Quote the listing below verbatim from the line with "Screen dimensions: 935x400" to the line with "will click(x=254, y=416).".

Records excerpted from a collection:
******

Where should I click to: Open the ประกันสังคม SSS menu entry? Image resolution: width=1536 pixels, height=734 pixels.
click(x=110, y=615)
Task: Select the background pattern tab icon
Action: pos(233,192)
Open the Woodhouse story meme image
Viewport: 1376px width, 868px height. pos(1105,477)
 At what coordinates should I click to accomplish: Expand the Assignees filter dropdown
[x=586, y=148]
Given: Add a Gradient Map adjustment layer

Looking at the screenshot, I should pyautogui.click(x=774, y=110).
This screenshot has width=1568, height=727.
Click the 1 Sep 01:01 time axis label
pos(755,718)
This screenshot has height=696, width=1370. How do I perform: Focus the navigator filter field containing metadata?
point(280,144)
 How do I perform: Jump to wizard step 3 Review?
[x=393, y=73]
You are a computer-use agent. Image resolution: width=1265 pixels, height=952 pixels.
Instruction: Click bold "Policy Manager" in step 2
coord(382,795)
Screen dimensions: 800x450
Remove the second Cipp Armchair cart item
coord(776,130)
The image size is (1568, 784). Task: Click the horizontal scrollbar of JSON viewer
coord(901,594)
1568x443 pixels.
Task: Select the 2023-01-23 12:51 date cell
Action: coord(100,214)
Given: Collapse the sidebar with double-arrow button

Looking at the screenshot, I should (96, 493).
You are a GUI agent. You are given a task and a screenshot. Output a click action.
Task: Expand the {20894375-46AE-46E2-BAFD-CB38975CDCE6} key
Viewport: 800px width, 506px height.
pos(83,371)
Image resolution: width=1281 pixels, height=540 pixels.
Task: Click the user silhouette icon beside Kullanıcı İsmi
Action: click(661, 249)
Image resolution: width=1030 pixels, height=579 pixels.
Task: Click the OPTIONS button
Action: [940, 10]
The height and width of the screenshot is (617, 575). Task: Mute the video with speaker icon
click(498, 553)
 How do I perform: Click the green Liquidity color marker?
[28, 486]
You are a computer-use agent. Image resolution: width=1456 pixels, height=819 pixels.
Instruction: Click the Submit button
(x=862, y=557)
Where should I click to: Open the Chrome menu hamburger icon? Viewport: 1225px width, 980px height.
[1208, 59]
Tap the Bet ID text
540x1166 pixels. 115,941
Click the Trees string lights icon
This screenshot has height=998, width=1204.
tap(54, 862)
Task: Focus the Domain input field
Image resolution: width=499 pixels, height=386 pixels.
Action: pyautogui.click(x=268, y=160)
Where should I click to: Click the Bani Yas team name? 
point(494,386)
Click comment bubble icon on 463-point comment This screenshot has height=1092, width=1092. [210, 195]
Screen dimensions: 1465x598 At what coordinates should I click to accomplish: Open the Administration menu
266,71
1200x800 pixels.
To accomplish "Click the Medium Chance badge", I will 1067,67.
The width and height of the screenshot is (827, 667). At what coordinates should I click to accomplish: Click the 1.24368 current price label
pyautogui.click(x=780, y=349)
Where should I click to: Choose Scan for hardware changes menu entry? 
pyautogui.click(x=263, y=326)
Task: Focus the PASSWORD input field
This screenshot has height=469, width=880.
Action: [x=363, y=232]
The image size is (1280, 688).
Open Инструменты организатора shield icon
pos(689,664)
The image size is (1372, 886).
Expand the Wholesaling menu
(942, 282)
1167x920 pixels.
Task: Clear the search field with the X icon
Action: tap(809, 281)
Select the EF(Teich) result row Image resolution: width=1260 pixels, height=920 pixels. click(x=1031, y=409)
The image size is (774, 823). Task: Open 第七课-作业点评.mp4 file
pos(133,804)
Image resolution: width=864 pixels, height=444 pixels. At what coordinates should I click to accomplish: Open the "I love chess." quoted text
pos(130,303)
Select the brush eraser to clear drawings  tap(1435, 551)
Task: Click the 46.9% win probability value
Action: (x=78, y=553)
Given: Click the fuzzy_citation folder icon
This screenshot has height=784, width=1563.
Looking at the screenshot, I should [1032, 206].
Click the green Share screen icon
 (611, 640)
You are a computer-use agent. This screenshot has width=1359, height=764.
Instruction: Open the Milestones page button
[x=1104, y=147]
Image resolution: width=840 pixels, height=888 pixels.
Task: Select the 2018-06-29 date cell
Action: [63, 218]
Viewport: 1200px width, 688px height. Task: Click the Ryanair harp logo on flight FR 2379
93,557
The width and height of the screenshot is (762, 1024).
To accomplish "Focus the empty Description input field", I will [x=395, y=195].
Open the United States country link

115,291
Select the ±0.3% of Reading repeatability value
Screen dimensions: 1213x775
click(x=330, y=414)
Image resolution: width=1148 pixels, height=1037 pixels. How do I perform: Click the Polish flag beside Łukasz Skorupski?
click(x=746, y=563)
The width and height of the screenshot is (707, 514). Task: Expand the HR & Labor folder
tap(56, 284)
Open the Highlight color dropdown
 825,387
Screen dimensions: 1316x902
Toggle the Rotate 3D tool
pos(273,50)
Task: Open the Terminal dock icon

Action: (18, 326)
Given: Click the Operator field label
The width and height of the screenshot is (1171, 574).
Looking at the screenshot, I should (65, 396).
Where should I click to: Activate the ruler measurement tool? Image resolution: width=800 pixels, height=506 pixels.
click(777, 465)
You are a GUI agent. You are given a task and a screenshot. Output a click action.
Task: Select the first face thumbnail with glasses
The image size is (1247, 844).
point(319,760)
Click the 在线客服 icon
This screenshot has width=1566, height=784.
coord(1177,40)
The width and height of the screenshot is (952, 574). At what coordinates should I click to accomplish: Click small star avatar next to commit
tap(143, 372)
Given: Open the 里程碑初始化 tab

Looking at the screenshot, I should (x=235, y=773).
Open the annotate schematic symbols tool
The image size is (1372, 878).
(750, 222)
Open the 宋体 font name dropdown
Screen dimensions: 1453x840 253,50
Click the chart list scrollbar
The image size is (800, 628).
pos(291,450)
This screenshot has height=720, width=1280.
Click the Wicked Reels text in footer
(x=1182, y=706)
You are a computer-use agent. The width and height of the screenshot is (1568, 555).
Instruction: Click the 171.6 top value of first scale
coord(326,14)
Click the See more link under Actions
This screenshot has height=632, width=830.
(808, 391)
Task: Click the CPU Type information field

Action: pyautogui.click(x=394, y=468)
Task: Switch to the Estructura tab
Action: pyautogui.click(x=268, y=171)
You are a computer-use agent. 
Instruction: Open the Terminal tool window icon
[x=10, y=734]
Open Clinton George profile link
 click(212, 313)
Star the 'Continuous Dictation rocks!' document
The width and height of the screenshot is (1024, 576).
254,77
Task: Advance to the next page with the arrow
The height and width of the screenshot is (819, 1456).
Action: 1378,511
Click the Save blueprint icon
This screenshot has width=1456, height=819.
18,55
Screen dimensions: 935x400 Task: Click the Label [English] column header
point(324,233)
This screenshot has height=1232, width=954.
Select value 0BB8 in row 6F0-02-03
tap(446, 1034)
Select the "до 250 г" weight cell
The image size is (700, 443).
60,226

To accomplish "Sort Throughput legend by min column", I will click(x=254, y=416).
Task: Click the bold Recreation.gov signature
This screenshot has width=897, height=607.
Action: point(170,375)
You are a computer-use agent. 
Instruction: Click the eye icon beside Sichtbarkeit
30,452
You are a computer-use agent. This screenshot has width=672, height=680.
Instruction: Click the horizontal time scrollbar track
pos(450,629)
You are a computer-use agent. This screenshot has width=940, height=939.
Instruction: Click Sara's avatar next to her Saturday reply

******

Task result =
Screen dimensions: 935x400 Task: Click the Label [English] column header
point(324,233)
This screenshot has height=1232, width=954.
Select value 0BB8 in row 6F0-02-03
tap(446, 1034)
Select the "до 250 г" weight cell
The image size is (700, 443).
60,226

To accomplish "Sort Throughput legend by min column", I will click(x=254, y=416).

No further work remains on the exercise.